La Esencia del Cambio: Nuestros Hábitos

Pensemos por un momento en nosotros mismos, un cambio sencillo que a muchas personas nos cuesta implementar es hacer ejercicio. Todos sabemos que ejercitarnos nos hace bien, entonces, si sabemos que nos trae beneficios para nuestra salud ¿Por qué nos cuesta tanto hacerlo?
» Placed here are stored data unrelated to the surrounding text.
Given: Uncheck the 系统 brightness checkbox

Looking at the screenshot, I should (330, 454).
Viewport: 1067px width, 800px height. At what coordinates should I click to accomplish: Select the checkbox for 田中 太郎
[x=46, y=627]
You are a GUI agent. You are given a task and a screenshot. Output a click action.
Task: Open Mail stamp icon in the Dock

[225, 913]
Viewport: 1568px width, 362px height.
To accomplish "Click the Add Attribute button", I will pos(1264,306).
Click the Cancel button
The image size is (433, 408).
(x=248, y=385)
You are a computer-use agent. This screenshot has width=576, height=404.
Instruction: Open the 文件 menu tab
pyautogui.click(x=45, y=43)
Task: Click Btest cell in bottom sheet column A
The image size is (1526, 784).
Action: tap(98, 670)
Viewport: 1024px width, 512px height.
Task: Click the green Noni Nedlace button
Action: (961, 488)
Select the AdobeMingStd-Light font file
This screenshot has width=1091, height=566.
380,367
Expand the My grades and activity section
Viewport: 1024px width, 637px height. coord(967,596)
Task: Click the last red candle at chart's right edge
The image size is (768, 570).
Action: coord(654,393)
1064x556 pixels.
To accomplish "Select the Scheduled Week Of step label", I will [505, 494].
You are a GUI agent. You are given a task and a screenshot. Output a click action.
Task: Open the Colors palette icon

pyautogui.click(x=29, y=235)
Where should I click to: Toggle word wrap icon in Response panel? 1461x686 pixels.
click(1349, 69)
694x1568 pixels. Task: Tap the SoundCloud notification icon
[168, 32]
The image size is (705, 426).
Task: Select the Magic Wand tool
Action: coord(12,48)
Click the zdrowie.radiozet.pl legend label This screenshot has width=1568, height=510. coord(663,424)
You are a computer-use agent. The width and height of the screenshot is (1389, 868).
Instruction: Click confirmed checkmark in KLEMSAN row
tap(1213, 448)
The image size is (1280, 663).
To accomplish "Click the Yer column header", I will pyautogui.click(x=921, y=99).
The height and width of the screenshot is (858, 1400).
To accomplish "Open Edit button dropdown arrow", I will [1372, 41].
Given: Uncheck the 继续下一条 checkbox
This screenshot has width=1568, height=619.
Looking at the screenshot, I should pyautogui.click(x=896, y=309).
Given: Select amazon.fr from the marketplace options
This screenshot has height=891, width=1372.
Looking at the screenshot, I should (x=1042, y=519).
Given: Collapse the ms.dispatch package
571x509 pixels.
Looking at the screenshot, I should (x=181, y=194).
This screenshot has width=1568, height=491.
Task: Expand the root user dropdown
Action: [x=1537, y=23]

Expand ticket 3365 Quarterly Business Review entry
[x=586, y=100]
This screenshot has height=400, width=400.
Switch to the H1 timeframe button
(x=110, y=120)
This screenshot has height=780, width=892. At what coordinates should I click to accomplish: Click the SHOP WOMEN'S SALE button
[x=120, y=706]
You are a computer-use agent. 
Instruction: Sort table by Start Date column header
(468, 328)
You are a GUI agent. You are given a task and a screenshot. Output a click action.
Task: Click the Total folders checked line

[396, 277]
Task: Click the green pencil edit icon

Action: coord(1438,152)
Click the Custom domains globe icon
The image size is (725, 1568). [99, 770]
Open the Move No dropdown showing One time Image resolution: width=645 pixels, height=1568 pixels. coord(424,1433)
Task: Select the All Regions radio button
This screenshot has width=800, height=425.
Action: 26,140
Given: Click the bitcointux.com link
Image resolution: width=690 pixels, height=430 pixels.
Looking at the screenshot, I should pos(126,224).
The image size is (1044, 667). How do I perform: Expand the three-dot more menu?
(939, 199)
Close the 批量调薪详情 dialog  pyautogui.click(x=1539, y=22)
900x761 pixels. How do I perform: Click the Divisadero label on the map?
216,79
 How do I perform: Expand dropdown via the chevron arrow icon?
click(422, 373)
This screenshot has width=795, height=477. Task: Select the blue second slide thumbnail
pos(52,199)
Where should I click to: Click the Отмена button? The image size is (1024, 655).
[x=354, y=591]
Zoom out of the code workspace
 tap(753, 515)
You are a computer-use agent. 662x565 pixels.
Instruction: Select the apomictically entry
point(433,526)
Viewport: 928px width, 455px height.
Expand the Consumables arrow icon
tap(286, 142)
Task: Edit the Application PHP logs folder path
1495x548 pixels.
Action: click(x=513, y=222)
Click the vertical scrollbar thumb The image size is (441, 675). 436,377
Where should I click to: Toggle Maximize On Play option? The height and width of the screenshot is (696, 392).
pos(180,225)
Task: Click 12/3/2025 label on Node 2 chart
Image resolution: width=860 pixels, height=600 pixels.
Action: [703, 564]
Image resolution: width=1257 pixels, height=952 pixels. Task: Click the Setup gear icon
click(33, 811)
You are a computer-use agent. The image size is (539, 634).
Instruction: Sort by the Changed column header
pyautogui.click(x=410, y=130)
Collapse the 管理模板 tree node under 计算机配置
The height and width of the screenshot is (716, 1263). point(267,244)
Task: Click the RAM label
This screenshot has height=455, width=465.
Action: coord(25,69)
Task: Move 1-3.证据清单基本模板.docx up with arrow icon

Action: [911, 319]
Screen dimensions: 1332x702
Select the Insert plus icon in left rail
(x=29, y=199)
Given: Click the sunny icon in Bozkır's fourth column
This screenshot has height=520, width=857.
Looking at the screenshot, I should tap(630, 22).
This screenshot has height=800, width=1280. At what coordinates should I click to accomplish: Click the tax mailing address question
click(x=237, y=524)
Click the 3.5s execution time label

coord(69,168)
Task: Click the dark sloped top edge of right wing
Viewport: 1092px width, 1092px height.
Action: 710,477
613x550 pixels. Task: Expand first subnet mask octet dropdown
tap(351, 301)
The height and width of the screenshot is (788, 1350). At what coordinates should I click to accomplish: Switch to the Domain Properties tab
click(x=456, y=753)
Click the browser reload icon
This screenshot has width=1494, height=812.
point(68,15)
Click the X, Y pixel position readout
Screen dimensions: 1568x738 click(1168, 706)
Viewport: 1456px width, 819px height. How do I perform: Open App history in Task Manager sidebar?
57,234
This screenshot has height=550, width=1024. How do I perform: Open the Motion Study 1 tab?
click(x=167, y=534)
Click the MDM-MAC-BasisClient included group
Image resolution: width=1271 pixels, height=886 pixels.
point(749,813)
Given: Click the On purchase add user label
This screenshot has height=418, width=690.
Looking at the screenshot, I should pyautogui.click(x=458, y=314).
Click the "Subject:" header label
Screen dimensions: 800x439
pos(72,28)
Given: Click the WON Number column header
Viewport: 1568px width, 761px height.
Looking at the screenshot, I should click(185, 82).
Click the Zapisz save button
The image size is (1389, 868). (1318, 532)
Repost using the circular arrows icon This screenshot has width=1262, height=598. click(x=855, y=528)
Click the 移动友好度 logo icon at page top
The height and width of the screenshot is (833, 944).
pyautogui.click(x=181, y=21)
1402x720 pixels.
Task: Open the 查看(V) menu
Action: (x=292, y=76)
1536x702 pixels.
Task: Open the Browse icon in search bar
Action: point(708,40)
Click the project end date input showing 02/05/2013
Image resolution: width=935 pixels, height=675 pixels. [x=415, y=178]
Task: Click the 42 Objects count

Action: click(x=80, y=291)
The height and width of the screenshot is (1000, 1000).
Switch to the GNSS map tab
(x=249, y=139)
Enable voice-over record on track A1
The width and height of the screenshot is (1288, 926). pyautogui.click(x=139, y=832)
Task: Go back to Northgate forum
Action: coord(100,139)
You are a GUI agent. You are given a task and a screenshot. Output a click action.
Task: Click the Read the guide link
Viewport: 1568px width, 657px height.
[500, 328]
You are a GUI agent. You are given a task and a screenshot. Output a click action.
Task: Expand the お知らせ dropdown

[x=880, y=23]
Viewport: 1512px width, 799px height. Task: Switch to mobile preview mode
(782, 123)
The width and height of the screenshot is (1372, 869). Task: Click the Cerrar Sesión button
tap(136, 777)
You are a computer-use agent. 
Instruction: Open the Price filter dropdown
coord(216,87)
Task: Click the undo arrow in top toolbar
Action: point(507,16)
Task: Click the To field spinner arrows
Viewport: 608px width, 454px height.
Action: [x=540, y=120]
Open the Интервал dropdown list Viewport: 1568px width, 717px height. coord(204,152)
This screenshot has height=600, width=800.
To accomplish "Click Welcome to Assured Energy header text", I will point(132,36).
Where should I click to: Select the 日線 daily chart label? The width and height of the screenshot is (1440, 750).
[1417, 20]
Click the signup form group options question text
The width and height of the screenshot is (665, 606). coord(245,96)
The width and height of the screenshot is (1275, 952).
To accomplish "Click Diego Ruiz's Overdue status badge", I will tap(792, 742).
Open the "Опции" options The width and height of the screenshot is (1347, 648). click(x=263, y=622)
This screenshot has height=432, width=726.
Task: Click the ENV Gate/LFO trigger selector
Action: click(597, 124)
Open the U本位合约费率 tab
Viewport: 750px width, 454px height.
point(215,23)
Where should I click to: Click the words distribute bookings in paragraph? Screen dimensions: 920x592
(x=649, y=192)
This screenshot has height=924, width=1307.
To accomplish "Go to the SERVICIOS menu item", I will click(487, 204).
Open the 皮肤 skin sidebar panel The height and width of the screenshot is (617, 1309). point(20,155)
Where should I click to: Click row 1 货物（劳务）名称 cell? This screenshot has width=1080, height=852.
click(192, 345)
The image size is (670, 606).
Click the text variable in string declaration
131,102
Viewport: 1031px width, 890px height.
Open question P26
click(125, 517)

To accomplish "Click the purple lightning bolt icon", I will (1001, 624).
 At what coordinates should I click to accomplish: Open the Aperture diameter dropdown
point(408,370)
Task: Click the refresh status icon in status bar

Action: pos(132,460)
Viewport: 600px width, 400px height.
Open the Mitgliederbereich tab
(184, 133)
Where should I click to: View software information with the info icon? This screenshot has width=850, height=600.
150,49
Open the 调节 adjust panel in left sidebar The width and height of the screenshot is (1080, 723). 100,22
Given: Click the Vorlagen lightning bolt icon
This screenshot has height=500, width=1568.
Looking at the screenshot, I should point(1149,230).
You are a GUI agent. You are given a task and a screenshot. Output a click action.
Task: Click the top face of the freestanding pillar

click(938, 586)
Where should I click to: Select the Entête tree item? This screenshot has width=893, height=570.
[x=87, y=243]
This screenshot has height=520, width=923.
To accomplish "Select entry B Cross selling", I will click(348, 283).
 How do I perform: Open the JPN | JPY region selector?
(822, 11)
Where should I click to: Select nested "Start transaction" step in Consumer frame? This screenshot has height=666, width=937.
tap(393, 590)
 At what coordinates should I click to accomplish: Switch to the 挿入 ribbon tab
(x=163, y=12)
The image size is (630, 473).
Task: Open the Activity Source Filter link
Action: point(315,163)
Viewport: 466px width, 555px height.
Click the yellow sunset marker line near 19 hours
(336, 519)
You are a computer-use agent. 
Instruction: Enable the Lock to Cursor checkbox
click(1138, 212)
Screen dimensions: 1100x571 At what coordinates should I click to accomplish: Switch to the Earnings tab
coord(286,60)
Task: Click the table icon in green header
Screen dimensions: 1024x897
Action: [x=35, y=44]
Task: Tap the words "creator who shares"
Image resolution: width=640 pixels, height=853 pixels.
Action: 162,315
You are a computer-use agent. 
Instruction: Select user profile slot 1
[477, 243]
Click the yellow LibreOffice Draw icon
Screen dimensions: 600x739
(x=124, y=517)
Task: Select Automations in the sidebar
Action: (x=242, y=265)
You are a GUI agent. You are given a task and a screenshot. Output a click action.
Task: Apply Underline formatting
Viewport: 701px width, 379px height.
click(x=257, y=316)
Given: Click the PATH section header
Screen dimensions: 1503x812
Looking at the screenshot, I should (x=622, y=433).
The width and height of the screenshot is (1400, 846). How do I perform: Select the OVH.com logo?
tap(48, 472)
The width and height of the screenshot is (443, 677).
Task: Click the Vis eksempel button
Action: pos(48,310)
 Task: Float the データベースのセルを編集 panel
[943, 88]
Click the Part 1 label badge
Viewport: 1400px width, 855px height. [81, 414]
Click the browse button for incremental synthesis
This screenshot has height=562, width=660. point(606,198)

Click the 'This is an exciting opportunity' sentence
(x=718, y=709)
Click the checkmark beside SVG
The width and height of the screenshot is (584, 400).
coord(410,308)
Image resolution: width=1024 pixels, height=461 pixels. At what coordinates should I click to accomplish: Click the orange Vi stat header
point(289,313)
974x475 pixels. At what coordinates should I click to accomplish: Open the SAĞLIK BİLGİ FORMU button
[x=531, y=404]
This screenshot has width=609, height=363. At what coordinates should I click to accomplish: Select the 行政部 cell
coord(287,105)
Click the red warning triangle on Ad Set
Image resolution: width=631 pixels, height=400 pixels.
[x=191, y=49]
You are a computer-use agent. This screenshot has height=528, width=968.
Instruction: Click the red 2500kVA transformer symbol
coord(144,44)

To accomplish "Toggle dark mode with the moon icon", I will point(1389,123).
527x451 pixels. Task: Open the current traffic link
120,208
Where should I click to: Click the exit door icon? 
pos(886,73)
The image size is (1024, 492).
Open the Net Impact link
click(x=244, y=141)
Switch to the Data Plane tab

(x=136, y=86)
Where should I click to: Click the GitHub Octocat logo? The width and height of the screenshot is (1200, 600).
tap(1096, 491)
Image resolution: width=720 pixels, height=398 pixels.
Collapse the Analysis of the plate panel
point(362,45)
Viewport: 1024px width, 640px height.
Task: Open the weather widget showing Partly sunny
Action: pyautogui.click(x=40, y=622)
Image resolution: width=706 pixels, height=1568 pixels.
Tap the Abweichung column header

Eso es meramente porque implica adaptar nuestros hábitos.

 

Este mismo ejemplo aplica para los cambios organizacionales; ya sea que vamos a cambiar a un nuevo sistema de informática o mejorar los procedimientos, cualquiera que sea el caso siempre vamos a tener que contemplar un cambio de hábitos del equipo de trabajo, y es importante estar claros que es un proceso que no se hace de la noche a la mañana.

 

Muchas veces pensamos que con comunicar el cambio y decir cómo se tienen que hacer las cosas de ahora en adelante vamos a lograr que la gente cambie, y esto causa a veces muchas frustraciones en el proceso porque pensamos “Ya les dije que esto lo íbamos a hacer de esta forma y no lo están haciendo”. Claro que es importante comunicarlo, pero eso no es suficiente, se debe además implementar una etapa de seguimiento hasta poder transformar los hábitos. El cambio va a prevalecer solo cuando logremos que se convierta en la forma en la que se hacen las cosas día a día, formando parte del  “torrente sanguíneo” de la cultura organizativa. Mientras los nuevos comportamientos no se arraiguen en las normas y los valores compartidos, están sujetos a degradarse tan pronto se eliminen las presiones. Es por esto que muchos procesos de cambio fracasan, porque no van a la esencia del cambio, no toman en cuenta los hábitos de su equipo de trabajo.

 

También es necesario prestar atención a las reacciones emocionales que este proceso origina. Los cambios consisten en una serie de hechos objetivos, pero la reacción de las personas es siempre subjetiva. El cambio va a ser exitoso únicamente después de que se hayan alterado con éxito los hábitos, después que el nuevo comportamiento genere algún beneficio para el equipo durante un tiempo, y sobre todo después de que la gente perciba la conexión que existe entre las nuevas acciones y las mejoras obtenidas.

 

Si planeas implementar un cambio en tu organización no te precipites, al final será menos tiempo, pero al fin y al cabo tiempo perdido. Un proceso de cambio precipitado está condenado a fallar. La verdadera transformación toma tiempo, dedícale los recursos y esfuerzos necesarios para su éxito. Acompáñate de un grupo (interno o externo) que te ayude a desplegar, comunicar y dar seguimiento al cambio; trasmite claramente los beneficios y sobre todo considera la esencia del cambio: los hábitos de tu equipo.